Three Young Hurricanes Could Decide If This Cup Run Was Real

With high expectations and new contracts in hand, three key Hurricanes players are poised to drive the teams pursuit for another Stanley Cup victory.

The Carolina Hurricanes head into the 2026-27 season with nearly their entire Stanley Cup roster back, and three names stand out as players who could push their games even higher after last year’s title run: Jackson Blake, Brandon Bussi and Logan Stankoven.

Blake is the clearest example of a young player taking a real leap. After putting up 34 points in his rookie season, he jumped to 22 goals and 53 points in 81 games in year two.

He carried that momentum into the playoffs, where he scored seven goals and finished with 20 points, including 13 assists. That total led the Hurricanes on their way to the franchise’s second Stanley Cup.

Now entering his third NHL season, Blake is the kind of player the Hurricanes expect to keep climbing. His eight-year, $40.94 million contract, which pays him $5.117 million annually, kicked in on July 1.

Around the hockey world, there’s already talk that he could become a star, and after the season he just had, there’s a case to be made that he’s already there. Ahead of his second NHL season, Blake told The Hockey Writers that his mindset is to get better as a player.

He’s done that, and at 22 years old, he heads into 2026-27 with a chance to keep building on a breakout year. The question now is whether he can get to 60 points and match his playoff production again.

Stankoven is in a similar spot, only with a different path. The 23-year-old from Kamloops, BC spent his first full season in Raleigh as the team’s second-line center, and it was a season of adjustment after spending the previous two years on the wing.

He still produced: 21 goals and 44 points in 81 games, plus a 44.3% mark at the faceoff dot that improved as the season went on. In the playoffs, he added 11 goals and 16 points, which led the Hurricanes in goals.

His 46% faceoff percentage came while skating on the Junkyard Dog line with Blake and Taylor Hall, a group that was the best line in the postseason. At one point, Stankoven was even viewed as a frontrunner for the Conn Smythe Trophy.

He’s now in year one of the eight-year, $48 million deal he signed last summer, a contract that pays him $6 million annually through the 2033-34 season. With a full season in the system behind him and more confidence as the 2C, the Hurricanes are hoping he turns into a 50-point-or-more player. His pace and relentless style give him a real shot to take another step.
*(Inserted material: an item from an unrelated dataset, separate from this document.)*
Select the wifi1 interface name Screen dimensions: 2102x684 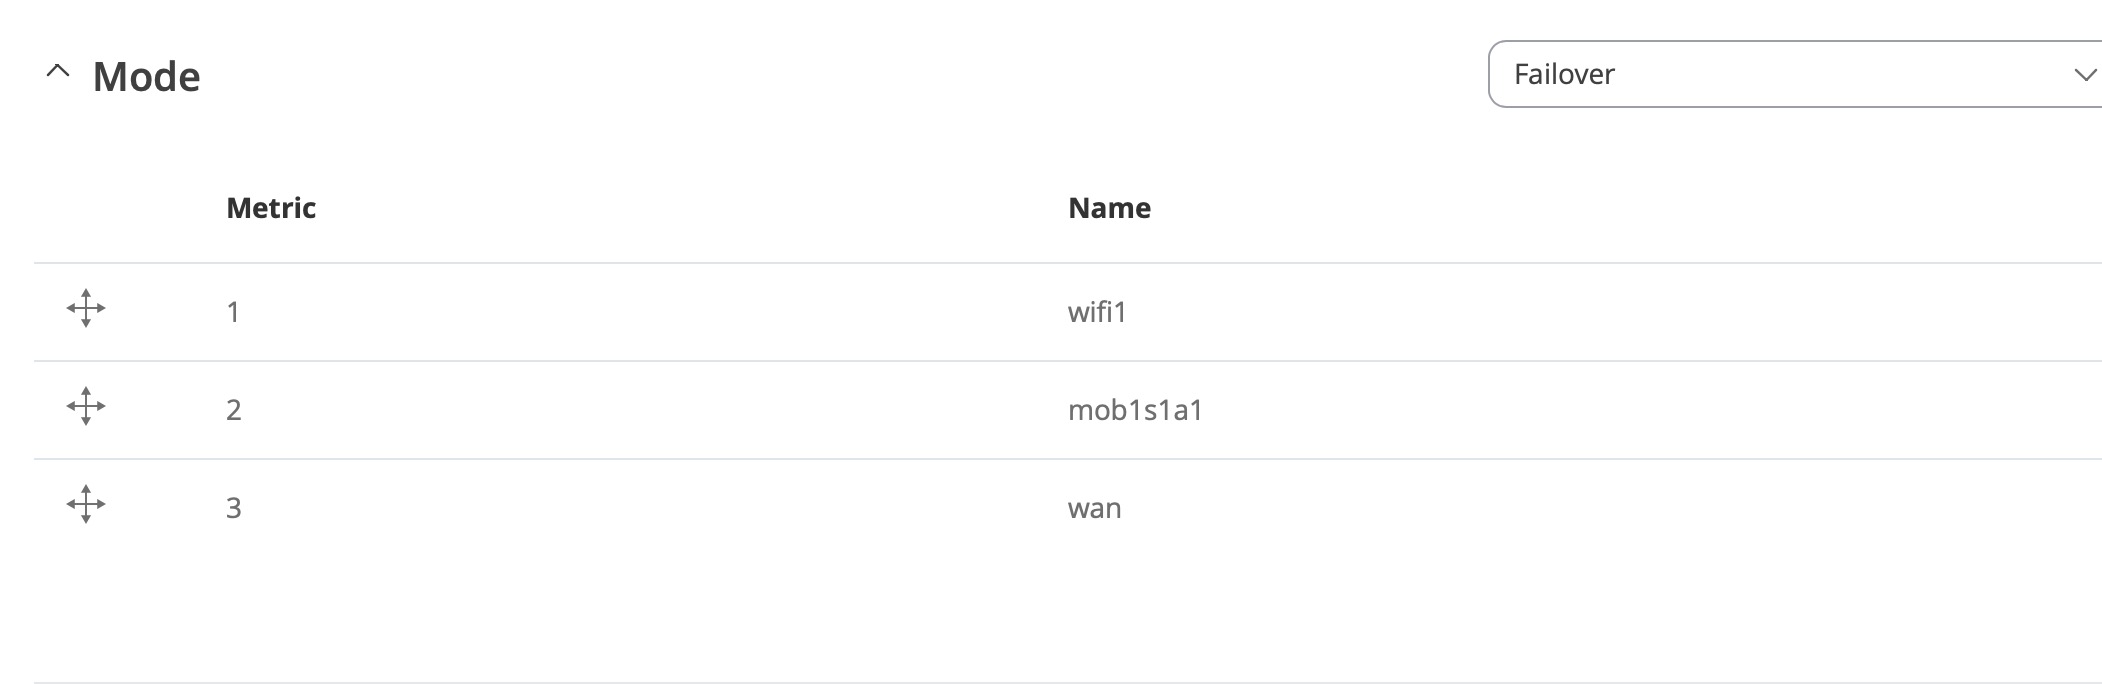1097,312
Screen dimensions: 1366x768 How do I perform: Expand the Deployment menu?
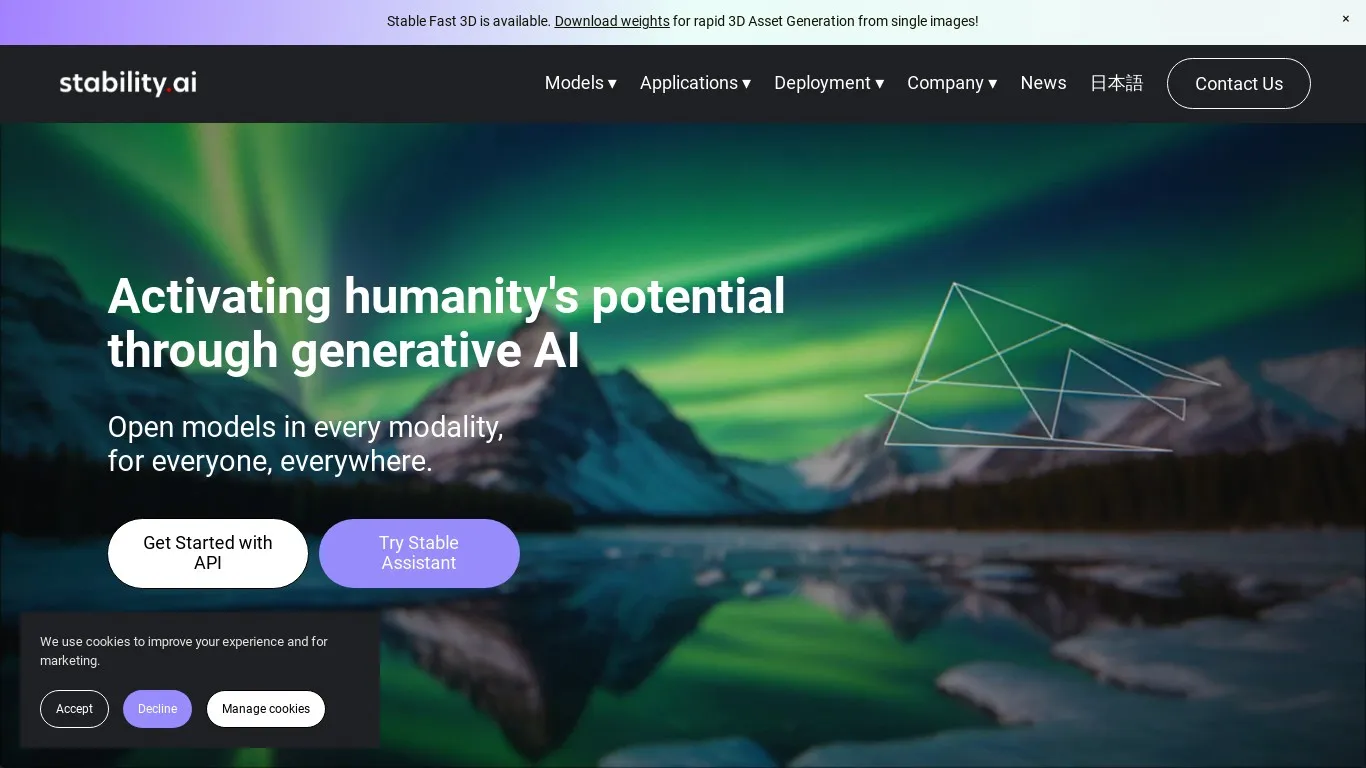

Then there’s Bussi, whose first season in Carolina turned into one of the more unlikely success stories of the year. Just days before opening night, the Hurricanes claimed him off waivers after the Florida Panthers tried to send him to the Charlotte Checkers.

From there, he put together a record-setting debut season, going 31-6-2 with a 2.47 goals-against average, a .895 save percentage and two shutouts. In the playoffs, he went 3-1-0 with a 1.60 GAA, a .931 save percentage and one shutout.

Bussi also signed a three-year, $5.7 million deal that pays him $1.9 million annually through the 2028-29 season. He made his playoff debut in Game 3 of the Stanley Cup Final, took a loss in double overtime against the Vegas Golden Knights, then won the next three games. In the process, he became the first goalie to win three games in his first three playoff starts, and the second undrafted goalie to win a Stanley Cup, while also recording his first postseason shutout.

With Frederik Andersen now gone after signing a one-year deal with the Edmonton Oilers, Bussi is expected to be the 1A in a tandem with Pyotr Kochetkov. Kochetkov is entering the final year of his four-year deal, and general manager Eric Tulsky said at his end-of-season media availability that the Hurricanes were comfortable with Bussi and Kochetkov in net if Andersen signed elsewhere.

That’s exactly how it played out. For Bussi, the opportunity is there again, and he’s already shown he can handle it.

The Hurricanes are trying to defend their crown, and these three players look positioned to keep moving forward while doing it.